Module `stikpetP.distributions.dist_multinomial`

Expand source code

from math import gamma, prod, factorial, lgamma, log, exp

def di_mpmf(F, P, method='loggamma'):
    '''
    Multinomial Probability Mass Function
    -----------------------------
     
    This is a function for the multinomial probability. It returns the probability of a distribution as given in F for a sample size of sum of F, where the probability for each category is given as in P. It is a generalization of the binomial distribution.

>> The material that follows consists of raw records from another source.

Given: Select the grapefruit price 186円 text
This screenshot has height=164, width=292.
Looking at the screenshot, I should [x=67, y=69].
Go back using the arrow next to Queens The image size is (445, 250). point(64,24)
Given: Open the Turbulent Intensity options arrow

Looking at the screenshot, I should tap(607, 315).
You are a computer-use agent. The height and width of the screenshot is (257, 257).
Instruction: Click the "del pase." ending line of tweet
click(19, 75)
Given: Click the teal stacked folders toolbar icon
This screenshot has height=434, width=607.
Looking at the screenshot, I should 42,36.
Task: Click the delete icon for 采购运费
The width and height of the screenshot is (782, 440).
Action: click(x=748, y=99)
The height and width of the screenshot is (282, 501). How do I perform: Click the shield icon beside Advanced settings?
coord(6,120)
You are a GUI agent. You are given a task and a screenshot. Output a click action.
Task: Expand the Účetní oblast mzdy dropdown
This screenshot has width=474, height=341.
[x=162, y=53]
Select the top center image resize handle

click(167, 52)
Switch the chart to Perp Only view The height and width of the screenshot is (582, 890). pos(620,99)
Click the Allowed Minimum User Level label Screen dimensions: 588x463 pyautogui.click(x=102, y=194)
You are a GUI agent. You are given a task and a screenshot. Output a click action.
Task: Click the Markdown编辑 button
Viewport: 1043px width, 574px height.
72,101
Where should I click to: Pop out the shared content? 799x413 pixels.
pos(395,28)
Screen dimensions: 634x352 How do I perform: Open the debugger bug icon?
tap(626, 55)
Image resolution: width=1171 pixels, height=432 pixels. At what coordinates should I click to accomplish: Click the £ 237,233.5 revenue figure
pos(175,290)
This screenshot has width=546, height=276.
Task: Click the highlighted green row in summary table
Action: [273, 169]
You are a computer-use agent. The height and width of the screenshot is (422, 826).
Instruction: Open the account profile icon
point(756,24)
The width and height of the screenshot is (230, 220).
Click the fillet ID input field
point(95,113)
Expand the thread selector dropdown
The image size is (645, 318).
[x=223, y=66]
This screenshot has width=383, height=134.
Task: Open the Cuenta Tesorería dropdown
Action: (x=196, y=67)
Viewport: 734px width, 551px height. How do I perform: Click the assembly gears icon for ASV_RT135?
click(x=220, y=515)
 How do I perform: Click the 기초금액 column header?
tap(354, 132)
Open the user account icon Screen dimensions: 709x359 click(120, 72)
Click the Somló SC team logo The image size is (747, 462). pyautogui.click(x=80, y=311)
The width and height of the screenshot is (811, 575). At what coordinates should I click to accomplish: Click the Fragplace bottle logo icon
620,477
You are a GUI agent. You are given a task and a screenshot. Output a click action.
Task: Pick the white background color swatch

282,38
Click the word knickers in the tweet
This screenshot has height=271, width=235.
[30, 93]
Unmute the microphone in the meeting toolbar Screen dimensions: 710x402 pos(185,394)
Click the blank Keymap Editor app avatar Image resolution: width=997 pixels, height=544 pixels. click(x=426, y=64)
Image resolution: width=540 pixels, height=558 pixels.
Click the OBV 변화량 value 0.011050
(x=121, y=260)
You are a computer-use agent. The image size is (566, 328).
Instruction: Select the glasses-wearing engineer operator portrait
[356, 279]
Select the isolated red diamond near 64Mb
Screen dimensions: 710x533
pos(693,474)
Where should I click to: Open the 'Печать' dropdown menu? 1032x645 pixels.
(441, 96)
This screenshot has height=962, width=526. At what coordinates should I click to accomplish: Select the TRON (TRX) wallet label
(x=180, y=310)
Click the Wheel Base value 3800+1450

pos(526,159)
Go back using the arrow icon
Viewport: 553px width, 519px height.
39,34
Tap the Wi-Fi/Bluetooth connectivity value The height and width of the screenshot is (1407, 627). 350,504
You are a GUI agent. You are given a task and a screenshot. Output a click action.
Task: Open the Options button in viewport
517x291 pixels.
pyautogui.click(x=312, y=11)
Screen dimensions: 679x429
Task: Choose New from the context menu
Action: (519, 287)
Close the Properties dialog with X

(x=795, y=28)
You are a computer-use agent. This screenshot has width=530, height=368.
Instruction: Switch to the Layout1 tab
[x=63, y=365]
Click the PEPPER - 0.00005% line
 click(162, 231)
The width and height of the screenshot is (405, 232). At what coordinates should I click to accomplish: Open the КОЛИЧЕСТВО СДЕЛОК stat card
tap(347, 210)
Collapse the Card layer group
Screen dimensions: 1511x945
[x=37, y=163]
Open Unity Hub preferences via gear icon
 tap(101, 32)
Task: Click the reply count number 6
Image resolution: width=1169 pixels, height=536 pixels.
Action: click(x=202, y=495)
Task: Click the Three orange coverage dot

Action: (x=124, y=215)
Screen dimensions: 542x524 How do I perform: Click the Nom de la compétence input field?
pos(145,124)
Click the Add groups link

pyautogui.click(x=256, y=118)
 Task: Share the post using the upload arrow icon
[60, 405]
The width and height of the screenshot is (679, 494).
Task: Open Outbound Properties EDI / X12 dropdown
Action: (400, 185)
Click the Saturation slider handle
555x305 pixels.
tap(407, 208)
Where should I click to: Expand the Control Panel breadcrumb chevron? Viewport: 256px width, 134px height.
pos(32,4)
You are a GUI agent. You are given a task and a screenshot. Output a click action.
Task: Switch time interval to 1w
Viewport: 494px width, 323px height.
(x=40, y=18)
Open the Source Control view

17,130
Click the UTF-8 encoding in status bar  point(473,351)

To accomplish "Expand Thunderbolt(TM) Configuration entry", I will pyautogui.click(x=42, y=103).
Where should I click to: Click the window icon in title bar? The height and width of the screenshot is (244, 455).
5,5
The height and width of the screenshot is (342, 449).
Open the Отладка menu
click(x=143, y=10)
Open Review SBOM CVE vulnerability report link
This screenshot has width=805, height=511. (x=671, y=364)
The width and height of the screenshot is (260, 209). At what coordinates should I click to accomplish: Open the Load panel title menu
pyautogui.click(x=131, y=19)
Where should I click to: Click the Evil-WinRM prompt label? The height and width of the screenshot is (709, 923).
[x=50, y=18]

    The distribution is also described at [PeterStatistics.com](https://peterstatistics.com/Terms/Distributions/Multinomial.html)
    
    Parameters
    ----------
    F : list
        the observed counts
    P : list
        the probabilities for each category
    method : {"loggamma", "factorial", "gamma", "mprob"}, optional
        calculation method to use
    
    Returns
    -------
    mpmf : the probability
    
    Notes
    -----
    If *method=factorial* the following formula is used:    
    $$mpmf\\left(F, P\\right) = \\frac{n!}{\\prod_{i=1}^{k} \\left(F_i!\\right)} \\times \\prod_{i=1}^{k} P_i^{F_i}$$

    This formula was most likely already used by for example Edgeworth (1905), but can for example also be found in Berry and Mielke (1995, p. 769).

    If *method=gamma*:
    $$mpmf\\left(F, P\\right) = \\frac{\\Gamma\\left(1+n\\right)}{\\prod_{i=1}^n \\Gamma\\left(1+F_i\\right)} \\times \\prod_{i=1}^{k} P_i^{F_i}$$

    If *method=loggamma*:
    $$mpmf\\left(F, P\\right) = e^{\\ln\\left(mpmf\\left(F, P\\right)\\right)}$$
    $$\\ln\\left(mpmf\\left(F, P\\right)\\right) = \\ln\\left(\\Gamma\\left(n + 1\\right)\\right) + \\sum_{i=1}^k F_i\\times\\ln\\left(P_i\\right) - \\ln\\left(\\Gamma\\left(F_i + 1\\right)\\right)$$

    This formula can for example be found in Arnold (2018).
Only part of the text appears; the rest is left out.